What is needed: Restate all of the data exactly.

Records from a collection:
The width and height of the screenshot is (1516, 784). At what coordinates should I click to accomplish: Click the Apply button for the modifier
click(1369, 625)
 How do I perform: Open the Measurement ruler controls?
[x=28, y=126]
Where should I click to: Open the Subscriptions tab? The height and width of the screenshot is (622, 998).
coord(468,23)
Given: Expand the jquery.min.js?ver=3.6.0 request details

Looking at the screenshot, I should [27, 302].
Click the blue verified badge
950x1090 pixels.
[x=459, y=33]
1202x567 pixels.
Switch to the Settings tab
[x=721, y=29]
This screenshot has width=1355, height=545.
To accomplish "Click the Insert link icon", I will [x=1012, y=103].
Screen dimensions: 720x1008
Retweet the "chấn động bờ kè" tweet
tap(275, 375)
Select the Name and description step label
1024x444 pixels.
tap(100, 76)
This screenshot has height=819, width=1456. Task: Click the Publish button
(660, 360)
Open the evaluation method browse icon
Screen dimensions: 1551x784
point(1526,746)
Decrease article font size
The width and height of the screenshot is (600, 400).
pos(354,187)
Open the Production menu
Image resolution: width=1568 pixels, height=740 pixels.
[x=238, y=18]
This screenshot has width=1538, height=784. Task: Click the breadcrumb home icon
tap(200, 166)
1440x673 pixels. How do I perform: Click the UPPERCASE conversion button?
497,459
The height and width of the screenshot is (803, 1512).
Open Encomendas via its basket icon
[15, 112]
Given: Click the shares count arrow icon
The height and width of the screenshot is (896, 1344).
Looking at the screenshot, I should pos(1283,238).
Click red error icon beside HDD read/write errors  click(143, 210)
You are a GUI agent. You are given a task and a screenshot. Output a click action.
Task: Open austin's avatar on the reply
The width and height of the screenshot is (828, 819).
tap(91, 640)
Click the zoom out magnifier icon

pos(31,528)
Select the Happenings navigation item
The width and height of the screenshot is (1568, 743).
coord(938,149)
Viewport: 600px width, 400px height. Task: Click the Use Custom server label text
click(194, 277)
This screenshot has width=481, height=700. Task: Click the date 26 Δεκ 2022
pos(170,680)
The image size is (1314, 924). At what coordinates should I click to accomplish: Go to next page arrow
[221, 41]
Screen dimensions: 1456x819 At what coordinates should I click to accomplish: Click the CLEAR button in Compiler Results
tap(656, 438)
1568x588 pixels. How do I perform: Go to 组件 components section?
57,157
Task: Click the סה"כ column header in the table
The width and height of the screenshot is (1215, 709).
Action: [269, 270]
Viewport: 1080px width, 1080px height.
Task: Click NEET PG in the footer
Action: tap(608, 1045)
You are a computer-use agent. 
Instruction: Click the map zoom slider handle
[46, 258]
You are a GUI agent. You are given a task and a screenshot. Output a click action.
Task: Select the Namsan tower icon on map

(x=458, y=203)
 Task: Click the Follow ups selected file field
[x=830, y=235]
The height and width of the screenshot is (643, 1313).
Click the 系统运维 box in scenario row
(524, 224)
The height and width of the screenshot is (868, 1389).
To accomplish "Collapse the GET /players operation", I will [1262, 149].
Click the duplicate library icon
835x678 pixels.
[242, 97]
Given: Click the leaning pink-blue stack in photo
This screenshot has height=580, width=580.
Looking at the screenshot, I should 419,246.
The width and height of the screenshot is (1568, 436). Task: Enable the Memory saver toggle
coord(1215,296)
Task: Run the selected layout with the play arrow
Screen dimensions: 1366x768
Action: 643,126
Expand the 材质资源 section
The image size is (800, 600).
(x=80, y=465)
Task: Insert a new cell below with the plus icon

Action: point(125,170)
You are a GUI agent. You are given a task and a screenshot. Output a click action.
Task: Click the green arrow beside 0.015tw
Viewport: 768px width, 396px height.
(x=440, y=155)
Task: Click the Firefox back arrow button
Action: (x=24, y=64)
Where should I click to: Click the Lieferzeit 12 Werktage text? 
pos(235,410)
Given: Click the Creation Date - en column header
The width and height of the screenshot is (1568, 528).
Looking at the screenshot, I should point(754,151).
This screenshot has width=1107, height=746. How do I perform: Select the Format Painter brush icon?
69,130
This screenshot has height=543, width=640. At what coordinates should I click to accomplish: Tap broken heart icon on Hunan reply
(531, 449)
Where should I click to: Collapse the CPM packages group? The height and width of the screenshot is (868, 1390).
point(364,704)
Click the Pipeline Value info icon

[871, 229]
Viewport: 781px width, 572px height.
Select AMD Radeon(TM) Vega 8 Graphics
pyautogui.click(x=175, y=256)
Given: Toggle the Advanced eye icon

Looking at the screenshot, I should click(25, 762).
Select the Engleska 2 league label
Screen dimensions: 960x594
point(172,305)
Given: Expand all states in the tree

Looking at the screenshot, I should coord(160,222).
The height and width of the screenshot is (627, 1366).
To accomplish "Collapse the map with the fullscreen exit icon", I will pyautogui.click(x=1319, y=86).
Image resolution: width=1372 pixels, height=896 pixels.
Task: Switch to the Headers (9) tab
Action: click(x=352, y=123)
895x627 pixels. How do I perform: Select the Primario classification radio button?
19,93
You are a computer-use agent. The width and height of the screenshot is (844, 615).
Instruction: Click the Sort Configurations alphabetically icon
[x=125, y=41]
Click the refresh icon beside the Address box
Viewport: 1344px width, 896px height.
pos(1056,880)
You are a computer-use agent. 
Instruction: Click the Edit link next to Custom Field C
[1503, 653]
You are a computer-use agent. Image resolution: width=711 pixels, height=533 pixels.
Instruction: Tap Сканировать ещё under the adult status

Response to this task:
The width and height of the screenshot is (1516, 784). At what coordinates should I click to accomplish: Click the Apply button for the modifier
click(1369, 625)
 How do I perform: Open the Measurement ruler controls?
[x=28, y=126]
Where should I click to: Open the Subscriptions tab? The height and width of the screenshot is (622, 998).
coord(468,23)
Given: Expand the jquery.min.js?ver=3.6.0 request details

Looking at the screenshot, I should [27, 302].
Click the blue verified badge
950x1090 pixels.
[x=459, y=33]
1202x567 pixels.
Switch to the Settings tab
[x=721, y=29]
This screenshot has width=1355, height=545.
To accomplish "Click the Insert link icon", I will [x=1012, y=103].
Screen dimensions: 720x1008
Retweet the "chấn động bờ kè" tweet
tap(275, 375)
Select the Name and description step label
1024x444 pixels.
tap(100, 76)
This screenshot has height=819, width=1456. Task: Click the Publish button
(660, 360)
Open the evaluation method browse icon
Screen dimensions: 1551x784
point(1526,746)
Decrease article font size
The width and height of the screenshot is (600, 400).
pos(354,187)
Open the Production menu
Image resolution: width=1568 pixels, height=740 pixels.
[x=238, y=18]
This screenshot has width=1538, height=784. Task: Click the breadcrumb home icon
tap(200, 166)
1440x673 pixels. How do I perform: Click the UPPERCASE conversion button?
497,459
The height and width of the screenshot is (803, 1512).
Open Encomendas via its basket icon
[15, 112]
Given: Click the shares count arrow icon
The height and width of the screenshot is (896, 1344).
Looking at the screenshot, I should pos(1283,238).
Click red error icon beside HDD read/write errors  click(143, 210)
You are a GUI agent. You are given a task and a screenshot. Output a click action.
Task: Open austin's avatar on the reply
The width and height of the screenshot is (828, 819).
tap(91, 640)
Click the zoom out magnifier icon

pos(31,528)
Select the Happenings navigation item
The width and height of the screenshot is (1568, 743).
coord(938,149)
Viewport: 600px width, 400px height. Task: Click the Use Custom server label text
click(194, 277)
This screenshot has width=481, height=700. Task: Click the date 26 Δεκ 2022
pos(170,680)
The image size is (1314, 924). At what coordinates should I click to accomplish: Go to next page arrow
[221, 41]
Screen dimensions: 1456x819 At what coordinates should I click to accomplish: Click the CLEAR button in Compiler Results
tap(656, 438)
1568x588 pixels. How do I perform: Go to 组件 components section?
57,157
Task: Click the סה"כ column header in the table
The width and height of the screenshot is (1215, 709).
Action: [269, 270]
Viewport: 1080px width, 1080px height.
Task: Click NEET PG in the footer
Action: tap(608, 1045)
You are a computer-use agent. 
Instruction: Click the map zoom slider handle
[46, 258]
You are a GUI agent. You are given a task and a screenshot. Output a click action.
Task: Select the Namsan tower icon on map

(x=458, y=203)
 Task: Click the Follow ups selected file field
[x=830, y=235]
The height and width of the screenshot is (643, 1313).
Click the 系统运维 box in scenario row
(524, 224)
The height and width of the screenshot is (868, 1389).
To accomplish "Collapse the GET /players operation", I will [1262, 149].
Click the duplicate library icon
835x678 pixels.
[242, 97]
Given: Click the leaning pink-blue stack in photo
This screenshot has height=580, width=580.
Looking at the screenshot, I should 419,246.
The width and height of the screenshot is (1568, 436). Task: Enable the Memory saver toggle
coord(1215,296)
Task: Run the selected layout with the play arrow
Screen dimensions: 1366x768
Action: 643,126
Expand the 材质资源 section
The image size is (800, 600).
(x=80, y=465)
Task: Insert a new cell below with the plus icon

Action: point(125,170)
You are a GUI agent. You are given a task and a screenshot. Output a click action.
Task: Click the green arrow beside 0.015tw
Viewport: 768px width, 396px height.
(x=440, y=155)
Task: Click the Firefox back arrow button
Action: (x=24, y=64)
Where should I click to: Click the Lieferzeit 12 Werktage text? 
pos(235,410)
Given: Click the Creation Date - en column header
The width and height of the screenshot is (1568, 528).
Looking at the screenshot, I should point(754,151).
This screenshot has width=1107, height=746. How do I perform: Select the Format Painter brush icon?
69,130
This screenshot has height=543, width=640. At what coordinates should I click to accomplish: Tap broken heart icon on Hunan reply
(531, 449)
Where should I click to: Collapse the CPM packages group? The height and width of the screenshot is (868, 1390).
point(364,704)
Click the Pipeline Value info icon

[871, 229]
Viewport: 781px width, 572px height.
Select AMD Radeon(TM) Vega 8 Graphics
pyautogui.click(x=175, y=256)
Given: Toggle the Advanced eye icon

Looking at the screenshot, I should click(25, 762).
Select the Engleska 2 league label
Screen dimensions: 960x594
point(172,305)
Given: Expand all states in the tree

Looking at the screenshot, I should coord(160,222).
The height and width of the screenshot is (627, 1366).
To accomplish "Collapse the map with the fullscreen exit icon", I will pyautogui.click(x=1319, y=86).
Image resolution: width=1372 pixels, height=896 pixels.
Task: Switch to the Headers (9) tab
Action: click(x=352, y=123)
895x627 pixels. How do I perform: Select the Primario classification radio button?
19,93
You are a computer-use agent. The width and height of the screenshot is (844, 615).
Instruction: Click the Sort Configurations alphabetically icon
[x=125, y=41]
Click the refresh icon beside the Address box
Viewport: 1344px width, 896px height.
pos(1056,880)
You are a computer-use agent. 
Instruction: Click the Edit link next to Custom Field C
[1503, 653]
You are a computer-use agent. Image resolution: width=711 pixels, height=533 pixels.
Instruction: Tap Сканировать ещё under the adult status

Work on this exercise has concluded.